=== Given problem 1 ===
In the records, which lines run from the one containing "Task: Click the" through the one containing "coord(802,427)"? Repeat them verbatim, with both of those lines included and the pictures left out.

=== Text segment ===
◆ ◆ ◆ ◆ ◆

I’m not a math guru, and no longer much of an analyst. I keep reading your blog for your excellent ability to present wisdom so succinctly. This and the natural optima post are exemplary. Thank you for the many lessons over the years.
John, very pertinent in today’s healthcare environment.
I don’t think we celebrate the decision to abandon enough. It’s seen by default as a failure, whose actual success always needs justifying. But as your quote from Drucker makes clear, businesses—and projects, and one’s own life—often need to be pruned in order to grow optimally.
I cough wrote something myself recently about applying the Manifesto of Done—a kind of more respectable mantra for software development than “Always Be Closing”—to more mundane project management matters, and my interpretation of point 10 (“Failure counts as done. So do mistakes.”) was:
If 25% of your specification (measured by time estimates) turns out to be just bad news, and you close those features, you’ve just quarter-completed your potentially huge project in a few minutes. If that strikes us as some kind of cheat, then maybe that’s because we didn’t have enough faith in our time estimates in the first place….
I’ve never been a blind worshiper of Steve Jobs, but I think this “strategic abandonment” idea goes hand-in-hand with his greatest strength (in my view) — a strong ability to say “no” to many things in order to focus on a few key things. As corporations and individuals, we tend to hang onto things out of loyalty or habit, rather than systematically weeding them out and celebrating this work as a victory.

◆ ◆ ◆ ◆ ◆

=== Given problem 2 ===
Do these statements agree with the comments on strategic abandonment? Answer yes or no for each, quoting the words that decide it.
(a) One commenter thinks the decision to abandon is celebrated too much.
(b) The commenter who brings up Steve Jobs describes themselves as a blind worshiper of him.
(c) Point 10 of the Manifesto of Done treats failure as done.

=== Records shown ===
◆ ◆ ◆ ◆ ◆

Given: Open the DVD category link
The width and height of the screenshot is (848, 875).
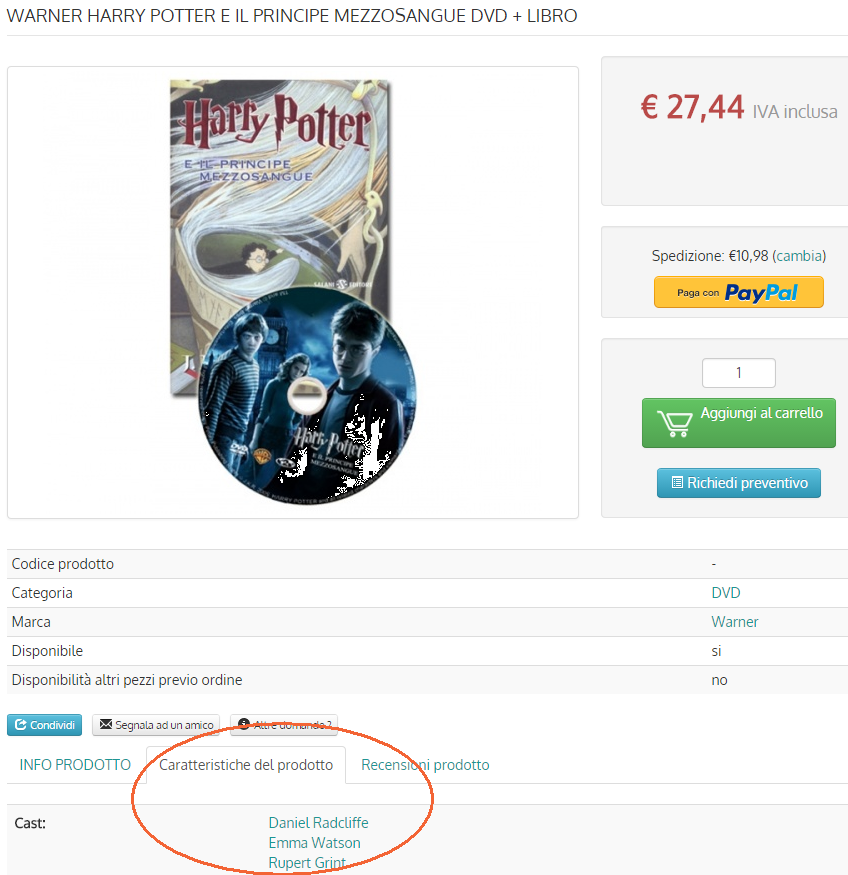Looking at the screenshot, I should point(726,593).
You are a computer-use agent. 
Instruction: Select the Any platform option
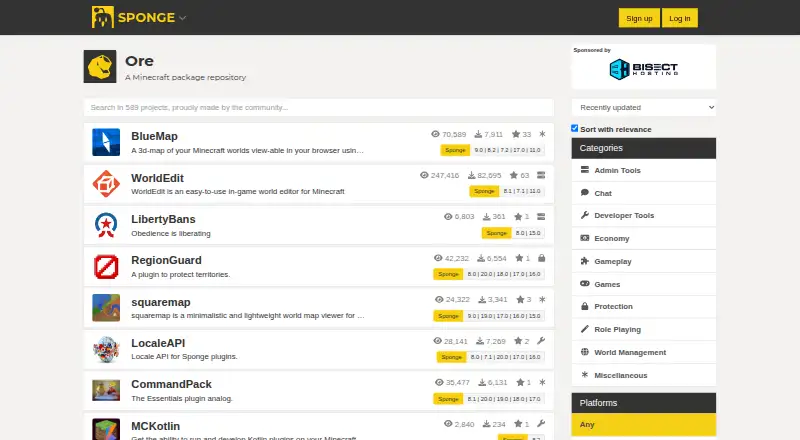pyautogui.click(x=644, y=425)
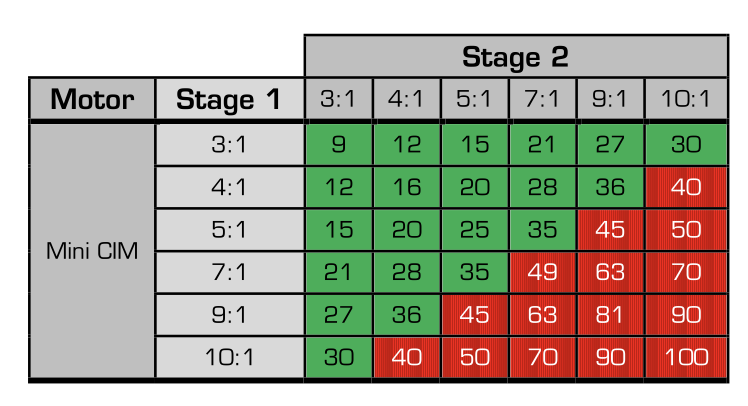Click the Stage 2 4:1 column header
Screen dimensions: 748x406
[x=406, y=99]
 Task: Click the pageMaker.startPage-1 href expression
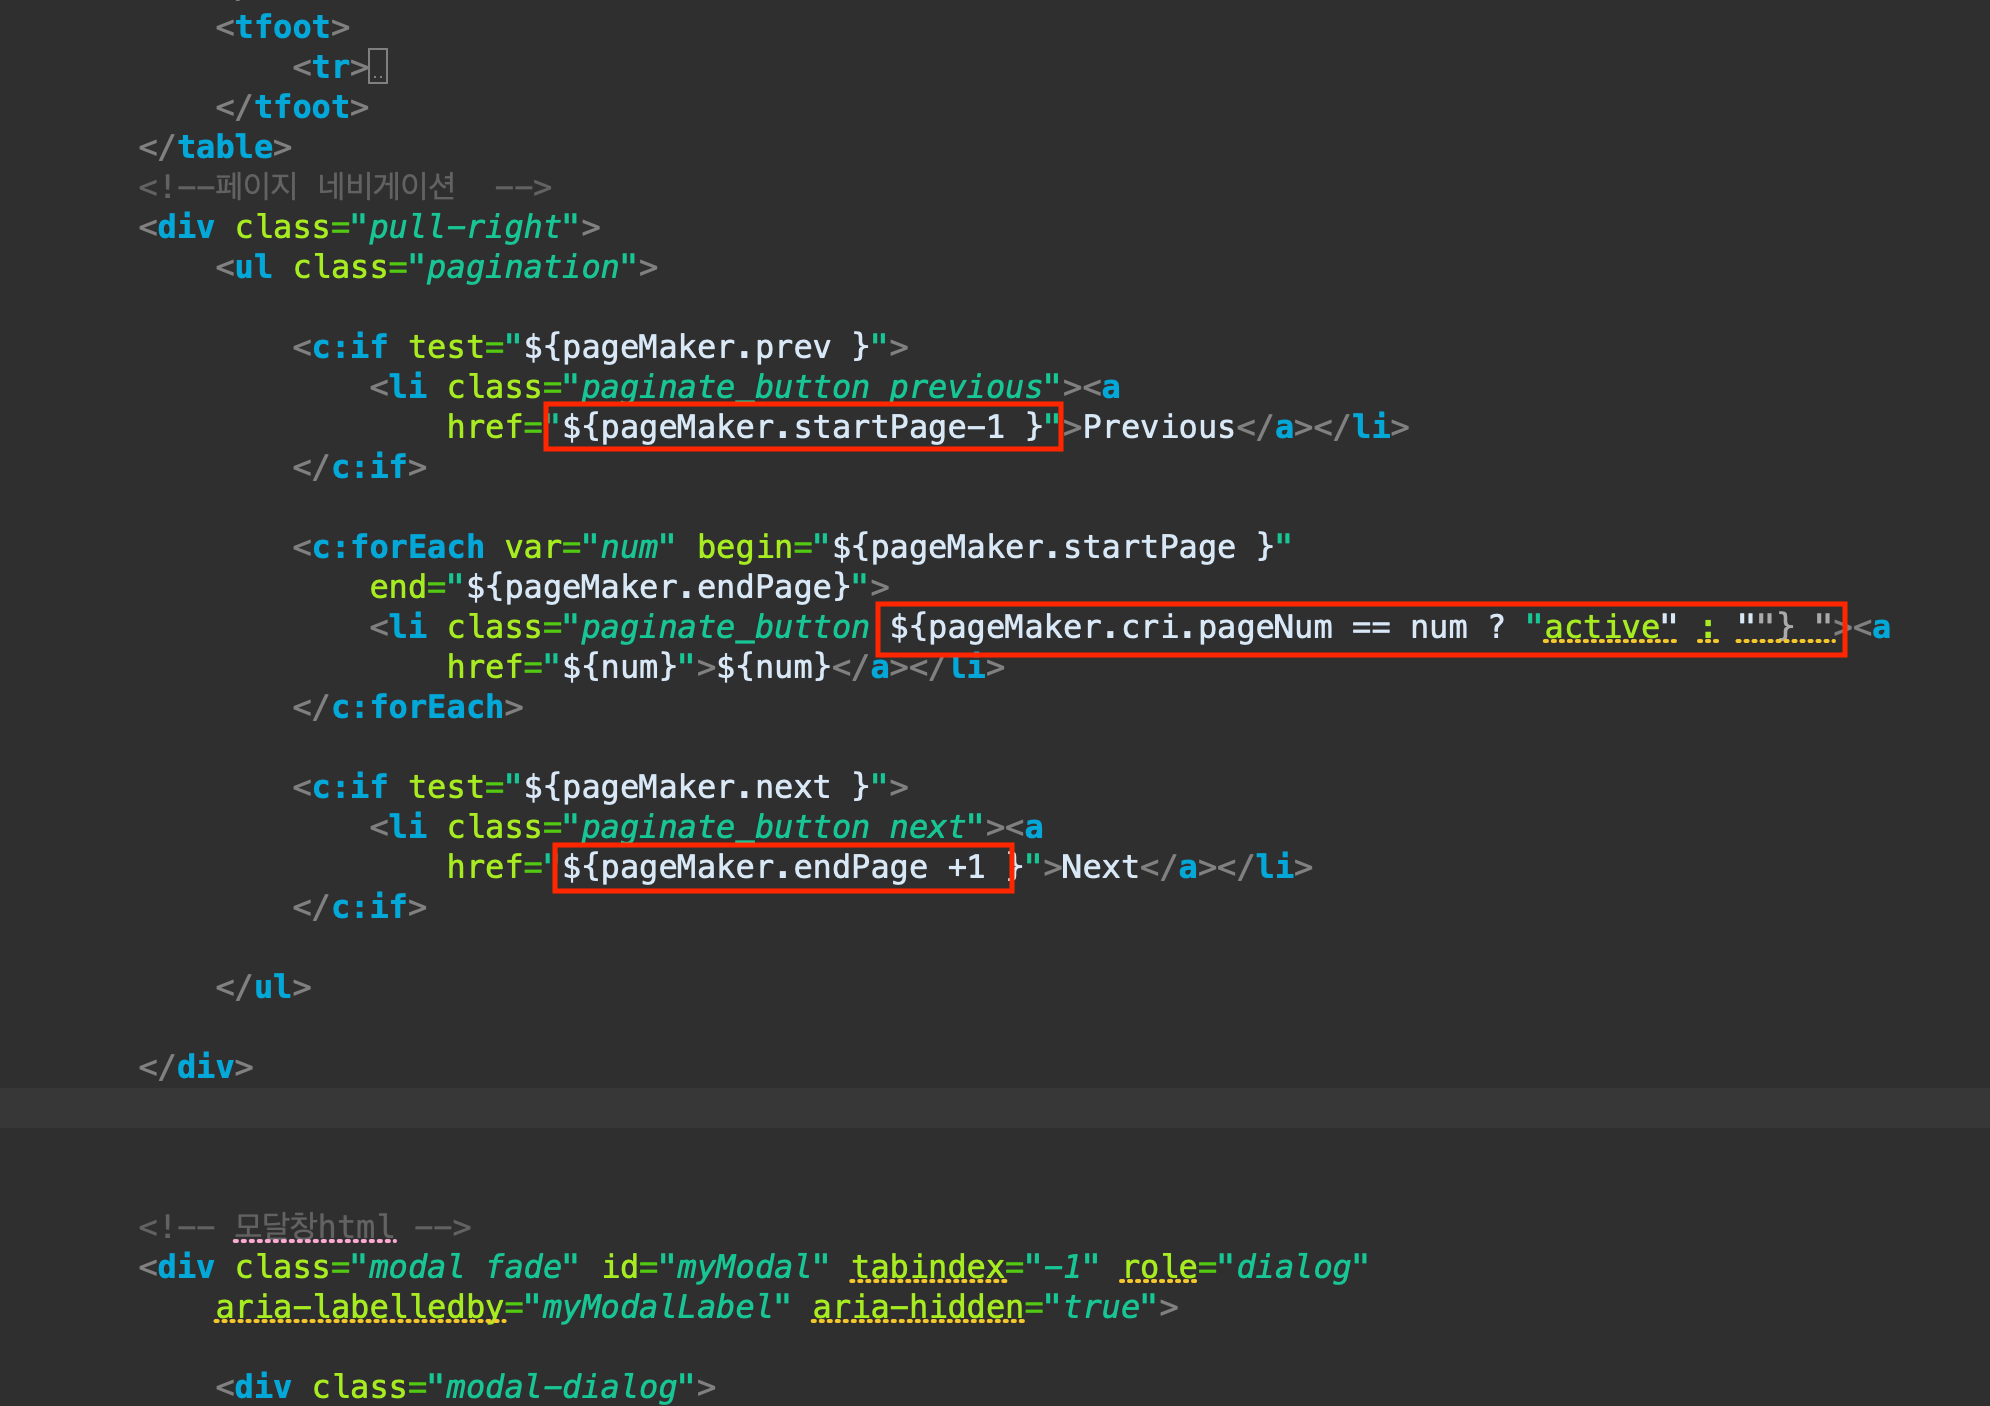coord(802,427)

◆ ◆ ◆ ◆ ◆

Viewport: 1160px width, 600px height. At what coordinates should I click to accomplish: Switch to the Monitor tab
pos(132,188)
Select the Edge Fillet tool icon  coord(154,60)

◆ ◆ ◆ ◆ ◆

=== Response 1 ===
 Task: Click the pageMaker.startPage-1 href expression
coord(802,427)

=== Response 2 ===
(a) No: "I don’t think we celebrate the decision to abandon enough."
(b) No: "I’ve never been a blind worshiper of Steve Jobs"
(c) Yes: "Failure counts as done. So do mistakes."